5. **Separate the "v" and "x" parts:** Now it gets super cool! I can get all the 'v' stuff on one side with 'dv' and all the 'x' stuff on the other side with 'dx'. I just divided by $x^2$ (we usually assume $x$ isn't zero for this step, but we could check that case later if needed) and by $e^{-v^2}$.
This gave me: $\frac{2v}{e^{-v^2}}\,dv = \frac{1}{x}\,dx$
Which is the same as: $2v e^{v^2}\,dv = \frac{1}{x}\,dx$.
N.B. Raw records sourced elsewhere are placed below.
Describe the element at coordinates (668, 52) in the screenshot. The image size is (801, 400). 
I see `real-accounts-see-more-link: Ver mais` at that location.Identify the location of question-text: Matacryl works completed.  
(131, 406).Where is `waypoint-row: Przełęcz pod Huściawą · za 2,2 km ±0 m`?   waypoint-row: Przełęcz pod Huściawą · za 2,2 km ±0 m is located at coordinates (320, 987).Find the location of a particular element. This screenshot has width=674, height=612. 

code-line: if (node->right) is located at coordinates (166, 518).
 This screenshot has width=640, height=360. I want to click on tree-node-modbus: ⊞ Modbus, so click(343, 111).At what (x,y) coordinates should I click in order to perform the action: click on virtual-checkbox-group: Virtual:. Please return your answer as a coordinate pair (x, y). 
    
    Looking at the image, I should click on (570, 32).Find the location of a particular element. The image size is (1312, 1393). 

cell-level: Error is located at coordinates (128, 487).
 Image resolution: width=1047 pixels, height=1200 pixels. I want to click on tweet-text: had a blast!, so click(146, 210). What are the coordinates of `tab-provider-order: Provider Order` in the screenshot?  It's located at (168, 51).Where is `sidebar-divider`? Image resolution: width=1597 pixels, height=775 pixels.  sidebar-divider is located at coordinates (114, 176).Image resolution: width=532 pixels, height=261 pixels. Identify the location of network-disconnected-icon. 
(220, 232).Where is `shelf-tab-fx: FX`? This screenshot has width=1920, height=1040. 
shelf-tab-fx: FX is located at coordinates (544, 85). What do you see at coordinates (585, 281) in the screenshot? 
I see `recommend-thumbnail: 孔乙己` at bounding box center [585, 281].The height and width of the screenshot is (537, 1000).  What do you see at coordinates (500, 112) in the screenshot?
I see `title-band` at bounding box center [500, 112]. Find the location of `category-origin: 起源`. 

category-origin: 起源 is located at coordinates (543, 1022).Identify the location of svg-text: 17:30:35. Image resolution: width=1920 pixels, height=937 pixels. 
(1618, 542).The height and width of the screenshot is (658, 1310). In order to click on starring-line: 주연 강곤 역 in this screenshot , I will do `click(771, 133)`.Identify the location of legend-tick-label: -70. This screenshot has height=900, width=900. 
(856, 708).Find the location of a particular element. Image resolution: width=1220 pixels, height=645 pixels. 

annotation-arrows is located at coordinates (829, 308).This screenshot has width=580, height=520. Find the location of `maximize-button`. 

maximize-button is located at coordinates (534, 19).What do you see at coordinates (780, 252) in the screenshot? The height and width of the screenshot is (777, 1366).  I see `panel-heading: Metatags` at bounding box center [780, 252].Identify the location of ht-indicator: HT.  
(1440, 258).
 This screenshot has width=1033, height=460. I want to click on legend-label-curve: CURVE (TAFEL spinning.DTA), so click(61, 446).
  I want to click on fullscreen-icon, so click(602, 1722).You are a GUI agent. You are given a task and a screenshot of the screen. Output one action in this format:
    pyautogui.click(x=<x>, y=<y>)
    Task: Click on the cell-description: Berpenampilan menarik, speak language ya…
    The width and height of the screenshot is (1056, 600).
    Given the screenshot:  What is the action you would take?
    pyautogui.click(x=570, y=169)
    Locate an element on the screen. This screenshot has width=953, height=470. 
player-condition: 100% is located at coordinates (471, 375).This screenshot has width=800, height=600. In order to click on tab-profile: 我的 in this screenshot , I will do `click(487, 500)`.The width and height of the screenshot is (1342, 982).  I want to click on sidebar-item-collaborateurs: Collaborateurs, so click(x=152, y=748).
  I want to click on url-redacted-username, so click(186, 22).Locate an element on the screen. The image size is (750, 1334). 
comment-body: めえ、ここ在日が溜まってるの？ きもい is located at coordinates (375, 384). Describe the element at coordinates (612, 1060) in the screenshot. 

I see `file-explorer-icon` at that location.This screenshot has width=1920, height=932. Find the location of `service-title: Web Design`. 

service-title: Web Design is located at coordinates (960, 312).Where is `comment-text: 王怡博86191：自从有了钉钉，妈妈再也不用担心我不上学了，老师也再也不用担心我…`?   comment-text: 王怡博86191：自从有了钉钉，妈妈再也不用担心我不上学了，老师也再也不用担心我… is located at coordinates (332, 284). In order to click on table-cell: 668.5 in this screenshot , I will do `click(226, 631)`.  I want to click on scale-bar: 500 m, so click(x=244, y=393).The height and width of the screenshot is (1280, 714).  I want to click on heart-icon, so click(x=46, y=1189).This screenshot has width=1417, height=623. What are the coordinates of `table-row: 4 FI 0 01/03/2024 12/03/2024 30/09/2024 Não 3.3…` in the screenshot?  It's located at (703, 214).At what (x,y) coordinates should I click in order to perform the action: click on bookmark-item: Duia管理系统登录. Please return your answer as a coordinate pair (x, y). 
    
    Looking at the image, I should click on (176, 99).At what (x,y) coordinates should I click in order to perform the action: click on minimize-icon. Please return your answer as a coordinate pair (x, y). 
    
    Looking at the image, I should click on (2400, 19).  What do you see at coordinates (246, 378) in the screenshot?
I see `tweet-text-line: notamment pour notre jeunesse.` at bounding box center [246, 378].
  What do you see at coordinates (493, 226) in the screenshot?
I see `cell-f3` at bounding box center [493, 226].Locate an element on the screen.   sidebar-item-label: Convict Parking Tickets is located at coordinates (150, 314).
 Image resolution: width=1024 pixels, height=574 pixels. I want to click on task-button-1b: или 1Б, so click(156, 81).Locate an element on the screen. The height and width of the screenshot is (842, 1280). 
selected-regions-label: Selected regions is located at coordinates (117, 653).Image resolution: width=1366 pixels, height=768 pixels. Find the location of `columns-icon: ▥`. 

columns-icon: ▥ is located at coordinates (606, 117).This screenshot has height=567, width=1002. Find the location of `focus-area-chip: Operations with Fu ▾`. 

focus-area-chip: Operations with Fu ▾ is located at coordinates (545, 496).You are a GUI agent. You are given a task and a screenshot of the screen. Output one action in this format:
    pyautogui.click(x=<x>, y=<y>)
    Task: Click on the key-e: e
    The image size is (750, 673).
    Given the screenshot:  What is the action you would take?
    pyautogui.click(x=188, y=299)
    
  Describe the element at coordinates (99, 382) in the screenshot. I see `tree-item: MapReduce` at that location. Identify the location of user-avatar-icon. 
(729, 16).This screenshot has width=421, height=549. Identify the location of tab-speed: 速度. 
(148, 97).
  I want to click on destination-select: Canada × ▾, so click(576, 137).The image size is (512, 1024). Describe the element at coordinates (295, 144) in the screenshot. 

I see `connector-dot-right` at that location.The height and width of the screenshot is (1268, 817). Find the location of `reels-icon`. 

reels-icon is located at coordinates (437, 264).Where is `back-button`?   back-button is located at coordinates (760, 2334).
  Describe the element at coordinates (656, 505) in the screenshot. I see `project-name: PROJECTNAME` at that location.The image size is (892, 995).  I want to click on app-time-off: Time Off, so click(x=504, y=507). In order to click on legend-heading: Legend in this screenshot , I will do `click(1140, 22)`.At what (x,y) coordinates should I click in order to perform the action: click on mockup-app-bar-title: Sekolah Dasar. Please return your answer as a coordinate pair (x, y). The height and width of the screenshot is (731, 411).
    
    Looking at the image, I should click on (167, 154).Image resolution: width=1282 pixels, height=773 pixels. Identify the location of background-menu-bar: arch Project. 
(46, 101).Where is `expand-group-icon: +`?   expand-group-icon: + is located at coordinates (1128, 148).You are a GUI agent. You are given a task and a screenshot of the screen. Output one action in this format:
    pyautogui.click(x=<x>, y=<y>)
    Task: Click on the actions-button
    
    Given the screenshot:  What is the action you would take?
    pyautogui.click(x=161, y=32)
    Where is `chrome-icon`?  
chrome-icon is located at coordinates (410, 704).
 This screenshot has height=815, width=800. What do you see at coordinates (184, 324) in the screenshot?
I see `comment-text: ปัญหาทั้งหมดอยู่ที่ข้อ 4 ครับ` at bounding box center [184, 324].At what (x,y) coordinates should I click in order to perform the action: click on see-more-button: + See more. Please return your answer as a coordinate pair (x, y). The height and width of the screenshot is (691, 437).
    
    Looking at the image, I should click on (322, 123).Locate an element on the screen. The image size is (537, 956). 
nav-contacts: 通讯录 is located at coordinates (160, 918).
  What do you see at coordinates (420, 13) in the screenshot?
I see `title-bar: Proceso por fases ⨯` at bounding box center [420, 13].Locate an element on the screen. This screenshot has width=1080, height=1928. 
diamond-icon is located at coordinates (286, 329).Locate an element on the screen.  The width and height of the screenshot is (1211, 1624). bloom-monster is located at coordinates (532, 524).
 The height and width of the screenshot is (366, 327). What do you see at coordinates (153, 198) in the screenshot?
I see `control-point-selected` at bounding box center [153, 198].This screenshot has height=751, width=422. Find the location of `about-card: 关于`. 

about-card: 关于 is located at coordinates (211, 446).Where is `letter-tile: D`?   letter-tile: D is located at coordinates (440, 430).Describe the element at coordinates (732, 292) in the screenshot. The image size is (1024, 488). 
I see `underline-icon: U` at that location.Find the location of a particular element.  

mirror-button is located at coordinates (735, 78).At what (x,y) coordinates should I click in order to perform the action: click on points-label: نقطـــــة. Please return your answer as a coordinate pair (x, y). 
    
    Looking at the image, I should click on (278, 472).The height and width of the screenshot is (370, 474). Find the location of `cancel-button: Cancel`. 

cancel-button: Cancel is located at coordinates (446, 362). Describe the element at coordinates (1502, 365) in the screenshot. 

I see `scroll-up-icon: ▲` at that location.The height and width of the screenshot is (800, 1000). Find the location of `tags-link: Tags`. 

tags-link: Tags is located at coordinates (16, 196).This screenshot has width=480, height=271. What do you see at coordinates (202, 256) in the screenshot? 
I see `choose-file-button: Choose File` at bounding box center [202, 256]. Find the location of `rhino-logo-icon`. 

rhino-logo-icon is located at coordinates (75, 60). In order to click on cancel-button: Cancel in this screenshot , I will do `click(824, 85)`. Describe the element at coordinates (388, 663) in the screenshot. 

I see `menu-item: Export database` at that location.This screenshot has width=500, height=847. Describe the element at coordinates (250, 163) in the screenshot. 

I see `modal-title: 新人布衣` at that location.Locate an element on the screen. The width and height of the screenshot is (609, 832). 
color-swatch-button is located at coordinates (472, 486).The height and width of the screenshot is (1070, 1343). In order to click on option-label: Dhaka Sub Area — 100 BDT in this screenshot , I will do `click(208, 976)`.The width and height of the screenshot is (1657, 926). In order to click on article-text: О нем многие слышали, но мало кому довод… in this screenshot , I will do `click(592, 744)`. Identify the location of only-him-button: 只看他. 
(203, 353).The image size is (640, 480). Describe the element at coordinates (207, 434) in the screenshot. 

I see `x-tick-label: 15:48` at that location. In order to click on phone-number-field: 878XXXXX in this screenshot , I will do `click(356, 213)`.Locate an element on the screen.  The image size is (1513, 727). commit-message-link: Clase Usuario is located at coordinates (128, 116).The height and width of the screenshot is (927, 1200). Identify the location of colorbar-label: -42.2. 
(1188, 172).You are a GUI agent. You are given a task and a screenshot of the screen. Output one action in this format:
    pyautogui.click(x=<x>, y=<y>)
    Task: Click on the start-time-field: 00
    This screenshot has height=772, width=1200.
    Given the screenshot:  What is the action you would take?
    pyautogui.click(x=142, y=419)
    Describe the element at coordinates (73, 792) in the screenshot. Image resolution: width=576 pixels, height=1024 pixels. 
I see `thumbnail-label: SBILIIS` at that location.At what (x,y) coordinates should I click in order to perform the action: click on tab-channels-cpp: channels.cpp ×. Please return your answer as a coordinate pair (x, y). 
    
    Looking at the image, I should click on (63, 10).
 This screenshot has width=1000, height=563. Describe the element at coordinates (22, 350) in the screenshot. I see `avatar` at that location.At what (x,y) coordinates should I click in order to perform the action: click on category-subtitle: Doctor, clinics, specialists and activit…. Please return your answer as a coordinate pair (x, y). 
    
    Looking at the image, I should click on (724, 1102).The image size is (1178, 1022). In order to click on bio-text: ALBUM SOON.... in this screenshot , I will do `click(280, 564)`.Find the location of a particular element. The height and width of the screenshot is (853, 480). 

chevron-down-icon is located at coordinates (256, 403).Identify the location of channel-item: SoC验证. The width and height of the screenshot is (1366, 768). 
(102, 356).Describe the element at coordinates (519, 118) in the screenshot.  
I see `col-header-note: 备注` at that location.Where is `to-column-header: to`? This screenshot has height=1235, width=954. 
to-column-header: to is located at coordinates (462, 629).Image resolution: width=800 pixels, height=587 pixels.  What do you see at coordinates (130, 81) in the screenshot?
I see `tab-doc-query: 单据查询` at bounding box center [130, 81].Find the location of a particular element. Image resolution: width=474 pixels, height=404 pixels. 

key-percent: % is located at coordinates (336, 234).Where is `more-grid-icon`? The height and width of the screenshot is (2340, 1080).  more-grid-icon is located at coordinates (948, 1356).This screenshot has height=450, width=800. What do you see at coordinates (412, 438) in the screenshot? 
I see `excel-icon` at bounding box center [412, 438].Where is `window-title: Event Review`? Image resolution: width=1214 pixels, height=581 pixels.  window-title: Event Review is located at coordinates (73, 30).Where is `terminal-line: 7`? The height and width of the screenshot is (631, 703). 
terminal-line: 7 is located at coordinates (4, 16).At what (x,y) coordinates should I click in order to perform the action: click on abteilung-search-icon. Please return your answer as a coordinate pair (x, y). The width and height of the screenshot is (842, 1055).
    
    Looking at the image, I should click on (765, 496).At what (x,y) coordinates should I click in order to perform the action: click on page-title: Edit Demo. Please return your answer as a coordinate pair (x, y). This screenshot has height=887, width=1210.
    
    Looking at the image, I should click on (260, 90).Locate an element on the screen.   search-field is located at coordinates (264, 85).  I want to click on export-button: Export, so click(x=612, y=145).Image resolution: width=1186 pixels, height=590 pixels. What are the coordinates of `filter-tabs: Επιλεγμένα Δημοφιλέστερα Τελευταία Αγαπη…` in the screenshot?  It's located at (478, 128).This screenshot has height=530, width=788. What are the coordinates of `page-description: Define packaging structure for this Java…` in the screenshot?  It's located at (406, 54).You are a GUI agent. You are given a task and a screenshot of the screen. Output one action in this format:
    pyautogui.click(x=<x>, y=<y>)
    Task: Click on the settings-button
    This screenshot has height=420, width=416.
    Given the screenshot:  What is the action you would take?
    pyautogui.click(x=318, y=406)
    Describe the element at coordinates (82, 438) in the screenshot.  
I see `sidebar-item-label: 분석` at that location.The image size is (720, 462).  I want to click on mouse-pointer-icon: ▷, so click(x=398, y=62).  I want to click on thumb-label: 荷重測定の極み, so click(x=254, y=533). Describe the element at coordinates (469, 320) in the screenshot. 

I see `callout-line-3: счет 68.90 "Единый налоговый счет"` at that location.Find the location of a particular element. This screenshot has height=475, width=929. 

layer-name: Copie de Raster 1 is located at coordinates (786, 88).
6. **"Un-derive" both sides (Integrate!):** Now, to find the original function, I do the opposite of differentiating, which is called integrating. It's like finding the original recipe after seeing the baked cake!
* For the left side ($2v e^{v^2}\,dv$), I noticed that if you took the derivative of $e^{v^2}$, you'd get exactly $e^{v^2} \times (2v)$ (because of the chain rule!). So, integrating $2v e^{v^2}\,dv$ just brings us back to $e^{v^2}$.
* For the right side ($\frac{1}{x}\,dx$), the integral of $1/x$ is $\ln|x|$ (that's the natural logarithm, it's a pretty neat function!).
So, after integrating both sides, I got: $e^{v^2} = \ln|x| + C$ (we always add a 'C' because when you "un-derive", there could have been any constant number there, and its derivative would be zero).

7. **Put "y" back in:** Remember we used the trick $y = vx$? Now I just need to put $v = y/x$ back into the answer to get everything in terms of 'x' and 'y'.
$e^{(y/x)^2} = \ln|x| + C$
Which is $e^{y^2/x^2} = \ln|x| + C$.
And that's the answer! It was like solving a puzzle with some cool math tricks!